Local dignitaries and Senators Connie Lawson and Amos Thomas who were instrumental in helping to attain funding for the project attended the event.
More than 60 people attended the invitation only ribbon cutting at the new center including numerous contractors and emergency management staff.
"All kinds of people were here from contractors to big wings. It is a great joy, given the current climate of the economy to have so many different people come together for a common goal for the common good," said EOC Manager Dave Costin.
Putnam County Planner and Emergency Management Director Kim Hyten and Costin went to Senator Connie Lawson several years ago with the blessing of the county commissioners, requesting a change in the law to allow Putnam County to use funds from the State's Hazardous Waste Fund to finance the center.
Putnam County has one of only two hazardous waste sites in Indiana. It is located on S.R. 236 in Russell Township.
The two testified in front of both the Indiana Senate and Congress relaying the reasons for building the 911 center which is years ahead of its counterparts, and for using the money from the hazardous waste fund to finance it.
For every ton of waste deposited in the site, the state gets 75 percent of the $11.50 per ton fee. Putnam County gets the other 25 percent ($1.50).
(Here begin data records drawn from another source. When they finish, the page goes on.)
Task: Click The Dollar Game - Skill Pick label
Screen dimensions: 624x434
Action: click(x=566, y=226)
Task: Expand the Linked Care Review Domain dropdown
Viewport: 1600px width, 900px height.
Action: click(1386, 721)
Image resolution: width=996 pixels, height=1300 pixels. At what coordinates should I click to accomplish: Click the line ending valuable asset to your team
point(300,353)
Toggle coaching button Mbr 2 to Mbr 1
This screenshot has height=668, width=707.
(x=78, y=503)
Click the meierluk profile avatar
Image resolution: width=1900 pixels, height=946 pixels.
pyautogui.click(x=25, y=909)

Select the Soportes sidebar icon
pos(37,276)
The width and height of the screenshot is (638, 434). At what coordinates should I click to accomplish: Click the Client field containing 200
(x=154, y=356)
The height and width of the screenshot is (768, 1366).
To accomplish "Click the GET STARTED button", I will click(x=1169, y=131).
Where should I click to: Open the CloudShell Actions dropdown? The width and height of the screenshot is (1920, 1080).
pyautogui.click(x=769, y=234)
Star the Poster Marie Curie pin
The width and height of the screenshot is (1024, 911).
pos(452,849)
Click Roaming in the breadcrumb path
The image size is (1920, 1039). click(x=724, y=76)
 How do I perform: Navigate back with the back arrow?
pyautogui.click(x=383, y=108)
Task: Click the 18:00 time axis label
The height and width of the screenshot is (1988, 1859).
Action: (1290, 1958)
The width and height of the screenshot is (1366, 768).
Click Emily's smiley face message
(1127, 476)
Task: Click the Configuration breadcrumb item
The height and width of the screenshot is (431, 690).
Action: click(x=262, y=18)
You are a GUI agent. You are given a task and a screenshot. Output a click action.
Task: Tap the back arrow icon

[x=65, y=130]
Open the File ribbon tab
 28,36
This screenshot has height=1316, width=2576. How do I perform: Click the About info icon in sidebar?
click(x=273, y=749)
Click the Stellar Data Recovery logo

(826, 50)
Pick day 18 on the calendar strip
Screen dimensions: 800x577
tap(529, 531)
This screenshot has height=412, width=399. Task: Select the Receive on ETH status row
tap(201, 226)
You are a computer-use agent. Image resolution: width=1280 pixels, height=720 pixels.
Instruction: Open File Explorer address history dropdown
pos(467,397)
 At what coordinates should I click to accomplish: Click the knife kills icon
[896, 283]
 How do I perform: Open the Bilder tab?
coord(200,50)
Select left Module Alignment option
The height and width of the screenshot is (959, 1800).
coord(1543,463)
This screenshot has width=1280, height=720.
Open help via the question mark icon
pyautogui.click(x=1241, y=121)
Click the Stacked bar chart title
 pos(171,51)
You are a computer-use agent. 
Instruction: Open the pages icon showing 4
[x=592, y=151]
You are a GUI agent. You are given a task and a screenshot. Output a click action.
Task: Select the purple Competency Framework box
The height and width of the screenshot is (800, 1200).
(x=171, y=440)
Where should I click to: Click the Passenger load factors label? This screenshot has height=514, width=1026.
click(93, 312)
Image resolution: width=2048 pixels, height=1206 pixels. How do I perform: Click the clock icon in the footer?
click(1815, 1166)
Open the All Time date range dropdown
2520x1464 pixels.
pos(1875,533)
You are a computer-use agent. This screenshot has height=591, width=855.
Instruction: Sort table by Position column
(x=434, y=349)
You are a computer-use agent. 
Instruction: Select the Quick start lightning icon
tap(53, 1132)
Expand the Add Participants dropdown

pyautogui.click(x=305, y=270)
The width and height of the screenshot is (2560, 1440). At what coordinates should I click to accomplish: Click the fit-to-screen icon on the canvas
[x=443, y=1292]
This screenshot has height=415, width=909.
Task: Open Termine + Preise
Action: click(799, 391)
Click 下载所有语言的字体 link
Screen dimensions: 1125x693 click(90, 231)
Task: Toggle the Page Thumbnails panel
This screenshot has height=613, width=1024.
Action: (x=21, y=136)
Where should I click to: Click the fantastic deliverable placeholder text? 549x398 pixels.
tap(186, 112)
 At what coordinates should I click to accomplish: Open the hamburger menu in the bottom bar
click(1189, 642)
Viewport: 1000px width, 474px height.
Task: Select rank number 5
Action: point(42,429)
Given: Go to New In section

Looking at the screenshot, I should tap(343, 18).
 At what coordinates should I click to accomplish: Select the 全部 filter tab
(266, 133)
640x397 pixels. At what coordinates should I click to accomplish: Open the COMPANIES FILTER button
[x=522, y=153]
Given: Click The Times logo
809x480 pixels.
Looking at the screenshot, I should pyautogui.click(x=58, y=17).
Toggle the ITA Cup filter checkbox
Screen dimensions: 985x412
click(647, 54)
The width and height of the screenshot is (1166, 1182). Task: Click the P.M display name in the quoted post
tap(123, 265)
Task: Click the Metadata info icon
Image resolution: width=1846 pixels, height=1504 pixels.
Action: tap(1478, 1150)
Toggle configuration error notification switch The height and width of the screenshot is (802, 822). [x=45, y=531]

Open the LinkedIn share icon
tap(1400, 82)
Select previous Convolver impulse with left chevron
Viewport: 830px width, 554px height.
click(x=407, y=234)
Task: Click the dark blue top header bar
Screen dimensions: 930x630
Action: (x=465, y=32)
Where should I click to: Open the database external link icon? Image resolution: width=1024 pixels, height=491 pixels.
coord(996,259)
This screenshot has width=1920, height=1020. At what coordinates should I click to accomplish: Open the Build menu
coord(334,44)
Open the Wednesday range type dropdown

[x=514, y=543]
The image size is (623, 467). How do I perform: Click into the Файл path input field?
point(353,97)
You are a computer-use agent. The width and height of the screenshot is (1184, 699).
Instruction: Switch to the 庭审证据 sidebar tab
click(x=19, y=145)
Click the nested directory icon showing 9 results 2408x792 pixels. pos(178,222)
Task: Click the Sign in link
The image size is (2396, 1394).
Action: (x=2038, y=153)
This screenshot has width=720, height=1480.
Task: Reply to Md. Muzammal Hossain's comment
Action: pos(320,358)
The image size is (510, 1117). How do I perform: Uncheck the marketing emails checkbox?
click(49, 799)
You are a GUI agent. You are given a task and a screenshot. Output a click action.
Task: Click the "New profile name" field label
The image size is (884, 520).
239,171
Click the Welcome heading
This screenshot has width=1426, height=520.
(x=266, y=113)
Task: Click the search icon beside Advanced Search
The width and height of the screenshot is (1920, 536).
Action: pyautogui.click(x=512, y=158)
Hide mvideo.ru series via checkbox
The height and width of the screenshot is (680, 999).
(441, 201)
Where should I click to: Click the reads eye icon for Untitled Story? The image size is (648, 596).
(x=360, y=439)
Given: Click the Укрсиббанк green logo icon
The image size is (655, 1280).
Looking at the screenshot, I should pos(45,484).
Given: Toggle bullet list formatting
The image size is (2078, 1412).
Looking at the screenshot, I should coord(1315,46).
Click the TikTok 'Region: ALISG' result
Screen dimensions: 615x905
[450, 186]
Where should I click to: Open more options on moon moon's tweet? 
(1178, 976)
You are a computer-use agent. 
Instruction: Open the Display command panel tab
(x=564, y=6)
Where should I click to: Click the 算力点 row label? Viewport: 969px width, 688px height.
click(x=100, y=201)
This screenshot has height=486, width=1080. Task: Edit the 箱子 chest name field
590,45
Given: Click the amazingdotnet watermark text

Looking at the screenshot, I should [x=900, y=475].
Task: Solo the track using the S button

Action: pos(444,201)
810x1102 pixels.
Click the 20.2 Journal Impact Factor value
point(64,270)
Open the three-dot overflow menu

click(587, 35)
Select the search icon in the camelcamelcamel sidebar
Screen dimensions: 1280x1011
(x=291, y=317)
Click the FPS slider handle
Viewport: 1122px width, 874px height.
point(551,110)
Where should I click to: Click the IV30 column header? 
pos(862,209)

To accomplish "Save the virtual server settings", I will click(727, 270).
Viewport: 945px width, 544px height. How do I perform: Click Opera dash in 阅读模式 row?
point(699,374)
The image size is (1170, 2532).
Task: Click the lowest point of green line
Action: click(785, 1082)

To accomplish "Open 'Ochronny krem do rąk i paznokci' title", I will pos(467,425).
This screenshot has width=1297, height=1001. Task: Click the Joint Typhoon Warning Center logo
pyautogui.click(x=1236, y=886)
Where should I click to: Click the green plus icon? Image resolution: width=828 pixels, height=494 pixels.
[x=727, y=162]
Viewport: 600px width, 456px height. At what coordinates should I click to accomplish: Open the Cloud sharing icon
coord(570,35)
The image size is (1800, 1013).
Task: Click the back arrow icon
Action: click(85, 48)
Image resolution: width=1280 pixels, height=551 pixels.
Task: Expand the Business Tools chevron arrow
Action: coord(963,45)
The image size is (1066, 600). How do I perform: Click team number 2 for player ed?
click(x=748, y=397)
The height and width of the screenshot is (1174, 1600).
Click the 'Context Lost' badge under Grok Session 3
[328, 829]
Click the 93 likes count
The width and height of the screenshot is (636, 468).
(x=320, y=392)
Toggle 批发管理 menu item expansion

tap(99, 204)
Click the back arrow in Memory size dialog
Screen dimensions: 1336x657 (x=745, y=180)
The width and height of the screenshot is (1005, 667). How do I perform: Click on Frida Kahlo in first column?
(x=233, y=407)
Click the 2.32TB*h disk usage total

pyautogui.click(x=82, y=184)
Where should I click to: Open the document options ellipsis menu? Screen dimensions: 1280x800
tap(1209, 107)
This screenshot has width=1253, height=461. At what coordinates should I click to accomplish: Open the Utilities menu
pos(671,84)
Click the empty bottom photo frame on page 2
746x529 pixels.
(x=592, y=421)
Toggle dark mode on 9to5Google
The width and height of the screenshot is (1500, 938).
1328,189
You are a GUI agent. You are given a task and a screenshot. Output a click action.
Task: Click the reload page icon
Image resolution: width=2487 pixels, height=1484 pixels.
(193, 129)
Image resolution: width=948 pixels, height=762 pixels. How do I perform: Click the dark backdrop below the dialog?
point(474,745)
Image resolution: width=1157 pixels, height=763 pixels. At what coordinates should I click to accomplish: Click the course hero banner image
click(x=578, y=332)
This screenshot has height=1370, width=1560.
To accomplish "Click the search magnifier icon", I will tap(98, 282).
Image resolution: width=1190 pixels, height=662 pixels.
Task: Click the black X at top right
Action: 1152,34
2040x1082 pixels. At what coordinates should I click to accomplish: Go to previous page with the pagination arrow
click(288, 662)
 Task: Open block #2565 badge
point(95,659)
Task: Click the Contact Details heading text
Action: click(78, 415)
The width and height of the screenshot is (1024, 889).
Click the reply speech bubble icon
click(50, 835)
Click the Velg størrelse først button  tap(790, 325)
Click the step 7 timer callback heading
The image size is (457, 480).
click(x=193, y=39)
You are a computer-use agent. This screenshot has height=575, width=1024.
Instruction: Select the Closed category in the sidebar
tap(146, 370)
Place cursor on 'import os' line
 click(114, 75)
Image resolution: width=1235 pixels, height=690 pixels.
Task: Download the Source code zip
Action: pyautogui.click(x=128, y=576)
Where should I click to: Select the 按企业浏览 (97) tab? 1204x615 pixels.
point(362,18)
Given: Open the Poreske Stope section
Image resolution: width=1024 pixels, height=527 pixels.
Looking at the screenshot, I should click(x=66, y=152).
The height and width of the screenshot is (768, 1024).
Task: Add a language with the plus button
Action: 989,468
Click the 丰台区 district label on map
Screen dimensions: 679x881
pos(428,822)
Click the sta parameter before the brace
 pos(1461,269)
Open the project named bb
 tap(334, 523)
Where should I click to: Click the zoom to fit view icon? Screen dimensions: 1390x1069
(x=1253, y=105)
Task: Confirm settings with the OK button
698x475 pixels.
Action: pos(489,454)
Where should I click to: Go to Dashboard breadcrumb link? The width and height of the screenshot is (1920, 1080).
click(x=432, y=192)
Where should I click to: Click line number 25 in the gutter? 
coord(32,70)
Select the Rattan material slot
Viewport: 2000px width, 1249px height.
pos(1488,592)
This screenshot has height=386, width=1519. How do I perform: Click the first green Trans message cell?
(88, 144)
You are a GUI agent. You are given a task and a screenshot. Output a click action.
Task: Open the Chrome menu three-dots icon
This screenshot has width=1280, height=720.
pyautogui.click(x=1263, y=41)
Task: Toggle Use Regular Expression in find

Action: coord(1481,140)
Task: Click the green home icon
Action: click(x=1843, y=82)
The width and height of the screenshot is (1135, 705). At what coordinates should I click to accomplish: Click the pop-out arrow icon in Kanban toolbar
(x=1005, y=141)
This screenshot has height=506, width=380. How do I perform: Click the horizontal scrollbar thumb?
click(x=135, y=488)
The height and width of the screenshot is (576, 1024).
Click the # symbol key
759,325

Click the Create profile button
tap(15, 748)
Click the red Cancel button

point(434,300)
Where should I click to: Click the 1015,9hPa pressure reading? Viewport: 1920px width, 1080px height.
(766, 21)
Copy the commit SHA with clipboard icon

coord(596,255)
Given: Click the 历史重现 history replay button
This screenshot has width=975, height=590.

"The county received $1.2 million one year and averages about $1 million a year generally," said Costin.
The monies from this fund cannot legally be used for any other projects such as roads, property taxes or other issues. This means Putnam County residents are not paying for the facility.
In addition to housing the county's 911 center, the new facility will house the command center for emergencies like tornadoes, flooding or other disasters. It will be used for all types of emergency training and it has a generator that will keep the 911 Center and the County Highway Department up and running in a disaster.
It includes a training room with five 74-inch flat screen televisions, a smart board, projection capabilities, computer ports and a projection screen,
"The tower is twice the strength of the old one. The entire center has been designed to grow with the county and should fit the needs of the area for the next 50 years," said Hyten.